We located and masked putatively introgressed Denisova haplotypes from the genomes of Papuans, and evaluated phasing errors by symmetrically phasing Papuans and Eurasians genomes. Neither modification changed the estimated split time (based on MSMC) between Africans and Papuans. MSMC dates behave approximately linearly under admixture, implying that the hypothesized lineage may have split from most Africans around 120 kya.
We compared the effect on the MSMC split times of an xOoA or a Denisova lineage in Papuans by extensive coalescent simulations. We could not simulate the large Papuan–African and Papuan–Eurasian split times inferred from the data, unless assuming an implausibly large contribution from a Denisova-like population. Furthermore, while the observed shift in the African–Papuan MSMC split curve can be qualitatively reproduced when including a 4% genomic component that diverged 120 kya from the main human lineage within Papuans, a similar quantity of Denisova admixture does not produce any significant effect. This favours a small presence of xOoA lineages rather than Denisova admixture alone as the likely cause of the observed deep African–Papuan split. We also show that such a scenario is compatible with the observed mitochondrial DNA and Y chromosome lineages in Oceania, as also previously argued.
I find no fault in the analysis in Pagani (2016) which is thoughtfully done by a method that should be reliable.We further tested our hypothesized xOoA model by analysing haplotypes in the genomes of Papuans that show African ancestry not found in other Eurasian populations. We re-ran fineSTRUCTURE adding the Denisova, Altai Neanderthal and the Human Ancestral Genome sequences to a subset of the diversity set. FineSTRUCTURE infers haplotypes that have a most recent common ancestor (MRCA) with another individual. Papuan haplotypes assigned as African had, regardless, an elevated level of non-African derived alleles (that is, nAAs fixed ancestral in Africans) compared to such haplotypes in Eurasians. They therefore have an older mean coalescence time with our African samples.
2 comments:
My bet would be: 1) admixture in Sahul with a potentially un-sampled archaic human population that split from modern humans either before or at the same time as did Denisova and Neanderthal. I think the idea that India was ever a major migration route is flawed. We are aware of many more east/west migrations north of the Himalayas than we are of such south of those mountains. There is no shortage of evidence for migration INTO South Asia from either end of course. I suspect that has always been the situation. In other words the movement that gave rise eventually to Papuans moved east to the north of the Himalayas and then south to Sundaland, carrying Denisovan genes. In Sundaland they mixed with an archaic human population. Humans in Central Asia were then pushed out with the cooling temperatures, and isolated at the eastern and western ends of the Himalayas. It fits a scenario where Y-DNAs C and D survived in the east while F and E survived at the western end. Some mt-DNA N remained in the west while M survived only in the east. Y-DNA K then moved east, possibly through South Asia, and then the resulting mixed population containing both C and K crossed Wallace's line to New Guinea and Australia, along with mt-DNA form both M and N. But ...
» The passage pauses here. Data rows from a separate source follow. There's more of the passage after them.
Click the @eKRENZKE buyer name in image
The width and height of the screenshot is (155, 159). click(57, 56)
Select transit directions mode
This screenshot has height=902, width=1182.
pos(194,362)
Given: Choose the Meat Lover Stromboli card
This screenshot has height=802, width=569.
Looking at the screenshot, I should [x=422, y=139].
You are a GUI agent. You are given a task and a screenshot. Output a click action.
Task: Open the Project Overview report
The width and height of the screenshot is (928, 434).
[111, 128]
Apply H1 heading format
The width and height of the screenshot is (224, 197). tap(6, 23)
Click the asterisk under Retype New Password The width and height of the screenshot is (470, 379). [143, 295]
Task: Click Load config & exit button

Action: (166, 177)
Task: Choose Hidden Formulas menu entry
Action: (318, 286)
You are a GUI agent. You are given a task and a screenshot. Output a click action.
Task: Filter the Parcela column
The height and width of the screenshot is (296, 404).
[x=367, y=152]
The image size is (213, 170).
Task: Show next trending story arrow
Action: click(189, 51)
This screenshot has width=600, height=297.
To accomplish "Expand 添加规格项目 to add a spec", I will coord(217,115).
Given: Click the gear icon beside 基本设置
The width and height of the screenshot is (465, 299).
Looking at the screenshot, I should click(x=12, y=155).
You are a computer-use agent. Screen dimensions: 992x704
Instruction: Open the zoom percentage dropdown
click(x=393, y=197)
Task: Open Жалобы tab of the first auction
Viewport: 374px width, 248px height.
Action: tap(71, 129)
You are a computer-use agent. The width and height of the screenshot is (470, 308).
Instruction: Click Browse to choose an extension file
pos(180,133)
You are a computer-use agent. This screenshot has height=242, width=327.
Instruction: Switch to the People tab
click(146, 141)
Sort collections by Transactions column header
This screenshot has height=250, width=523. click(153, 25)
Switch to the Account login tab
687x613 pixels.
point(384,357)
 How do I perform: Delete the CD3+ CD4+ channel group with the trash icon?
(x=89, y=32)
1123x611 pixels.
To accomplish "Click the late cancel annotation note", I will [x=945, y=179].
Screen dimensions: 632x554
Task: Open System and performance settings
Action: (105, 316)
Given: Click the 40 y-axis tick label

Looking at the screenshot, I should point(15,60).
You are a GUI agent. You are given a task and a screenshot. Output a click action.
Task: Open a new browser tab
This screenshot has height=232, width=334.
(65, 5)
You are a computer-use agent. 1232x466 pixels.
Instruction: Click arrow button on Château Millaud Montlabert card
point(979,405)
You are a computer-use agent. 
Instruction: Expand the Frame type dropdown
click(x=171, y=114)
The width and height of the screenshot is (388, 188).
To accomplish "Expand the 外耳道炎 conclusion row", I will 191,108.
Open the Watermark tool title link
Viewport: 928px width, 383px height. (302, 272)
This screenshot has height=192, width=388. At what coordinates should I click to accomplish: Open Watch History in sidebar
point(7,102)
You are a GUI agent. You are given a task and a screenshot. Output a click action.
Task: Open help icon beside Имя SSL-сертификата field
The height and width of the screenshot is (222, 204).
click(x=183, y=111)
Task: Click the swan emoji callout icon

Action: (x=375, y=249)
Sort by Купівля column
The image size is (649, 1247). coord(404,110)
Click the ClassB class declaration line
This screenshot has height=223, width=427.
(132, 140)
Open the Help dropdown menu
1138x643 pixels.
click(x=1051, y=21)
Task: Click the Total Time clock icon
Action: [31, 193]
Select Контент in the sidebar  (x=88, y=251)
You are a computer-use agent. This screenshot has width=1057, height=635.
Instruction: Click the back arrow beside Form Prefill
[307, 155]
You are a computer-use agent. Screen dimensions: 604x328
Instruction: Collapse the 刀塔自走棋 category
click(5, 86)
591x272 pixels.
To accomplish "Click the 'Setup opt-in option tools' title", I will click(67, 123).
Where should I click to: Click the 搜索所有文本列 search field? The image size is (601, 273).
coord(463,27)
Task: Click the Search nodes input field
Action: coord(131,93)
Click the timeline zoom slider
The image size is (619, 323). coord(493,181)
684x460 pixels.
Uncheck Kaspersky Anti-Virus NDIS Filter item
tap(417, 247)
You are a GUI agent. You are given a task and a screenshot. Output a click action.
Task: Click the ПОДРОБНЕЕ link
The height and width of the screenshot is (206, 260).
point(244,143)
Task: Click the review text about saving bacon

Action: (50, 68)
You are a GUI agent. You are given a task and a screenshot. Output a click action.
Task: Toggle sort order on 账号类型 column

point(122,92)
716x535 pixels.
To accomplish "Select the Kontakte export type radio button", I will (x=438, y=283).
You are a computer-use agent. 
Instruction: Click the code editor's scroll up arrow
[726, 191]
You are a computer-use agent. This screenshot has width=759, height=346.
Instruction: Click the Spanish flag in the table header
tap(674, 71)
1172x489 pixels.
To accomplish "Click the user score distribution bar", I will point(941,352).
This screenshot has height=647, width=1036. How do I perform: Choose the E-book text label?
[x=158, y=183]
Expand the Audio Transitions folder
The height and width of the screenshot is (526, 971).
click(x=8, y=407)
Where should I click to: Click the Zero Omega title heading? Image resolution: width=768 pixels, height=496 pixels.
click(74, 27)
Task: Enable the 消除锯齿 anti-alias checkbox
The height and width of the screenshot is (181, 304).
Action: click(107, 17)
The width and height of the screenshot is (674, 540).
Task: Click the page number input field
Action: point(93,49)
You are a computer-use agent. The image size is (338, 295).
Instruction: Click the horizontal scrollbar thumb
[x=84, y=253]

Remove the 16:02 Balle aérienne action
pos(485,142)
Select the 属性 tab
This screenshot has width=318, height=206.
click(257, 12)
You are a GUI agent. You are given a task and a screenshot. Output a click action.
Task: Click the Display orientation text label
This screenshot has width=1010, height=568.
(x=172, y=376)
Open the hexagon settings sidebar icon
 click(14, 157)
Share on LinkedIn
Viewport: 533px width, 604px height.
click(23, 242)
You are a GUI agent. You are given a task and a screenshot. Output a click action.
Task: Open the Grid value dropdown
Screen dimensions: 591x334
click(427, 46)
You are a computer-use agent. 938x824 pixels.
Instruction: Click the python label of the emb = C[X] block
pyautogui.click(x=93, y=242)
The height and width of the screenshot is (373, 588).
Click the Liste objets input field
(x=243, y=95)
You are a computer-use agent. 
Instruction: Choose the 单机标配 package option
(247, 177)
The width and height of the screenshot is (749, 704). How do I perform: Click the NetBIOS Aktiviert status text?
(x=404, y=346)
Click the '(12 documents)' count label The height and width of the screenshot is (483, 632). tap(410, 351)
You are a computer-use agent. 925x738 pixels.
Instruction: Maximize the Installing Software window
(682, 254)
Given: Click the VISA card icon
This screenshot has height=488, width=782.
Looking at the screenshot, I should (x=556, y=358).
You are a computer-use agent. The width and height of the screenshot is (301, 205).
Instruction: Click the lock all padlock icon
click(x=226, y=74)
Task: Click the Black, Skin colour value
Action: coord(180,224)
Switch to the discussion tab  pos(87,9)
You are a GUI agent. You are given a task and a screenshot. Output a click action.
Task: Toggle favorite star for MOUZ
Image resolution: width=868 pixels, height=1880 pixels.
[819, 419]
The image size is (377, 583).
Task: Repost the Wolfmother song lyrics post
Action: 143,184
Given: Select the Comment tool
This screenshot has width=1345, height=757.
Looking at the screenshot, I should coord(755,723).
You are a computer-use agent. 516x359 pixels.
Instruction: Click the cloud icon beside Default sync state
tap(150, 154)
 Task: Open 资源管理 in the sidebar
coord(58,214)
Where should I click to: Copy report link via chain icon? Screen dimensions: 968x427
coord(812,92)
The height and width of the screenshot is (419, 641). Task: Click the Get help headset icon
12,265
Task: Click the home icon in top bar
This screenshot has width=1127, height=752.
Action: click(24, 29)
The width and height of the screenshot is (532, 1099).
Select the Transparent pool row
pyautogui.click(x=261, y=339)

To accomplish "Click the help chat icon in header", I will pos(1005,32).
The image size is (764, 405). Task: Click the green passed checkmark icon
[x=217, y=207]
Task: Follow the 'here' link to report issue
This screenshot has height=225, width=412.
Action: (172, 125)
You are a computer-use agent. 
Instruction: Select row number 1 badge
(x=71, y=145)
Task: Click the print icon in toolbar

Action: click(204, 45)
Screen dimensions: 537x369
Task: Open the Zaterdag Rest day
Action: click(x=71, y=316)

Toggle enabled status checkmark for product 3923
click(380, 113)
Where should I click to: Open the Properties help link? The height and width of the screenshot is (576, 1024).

I suspect the comment: "Australia and Papua New Guinea (which were a single land mass at the time)" is not strictly accurate. The Arafura Sea was probably never 'dry' land during human times. It would have been thickly forested swamp land, not useful to humans. The same is probably true of the strait between Borneo and Java although it seems obvious that Y-DNA C arrived there over land. But K looks to have arrived by sea.
"admixture in Sahul with a potentially un-sampled archaic human population that split from modern humans either before or at the same time as did Denisova and Neanderthal."
The paper specifically tests and rejects this hypothesis.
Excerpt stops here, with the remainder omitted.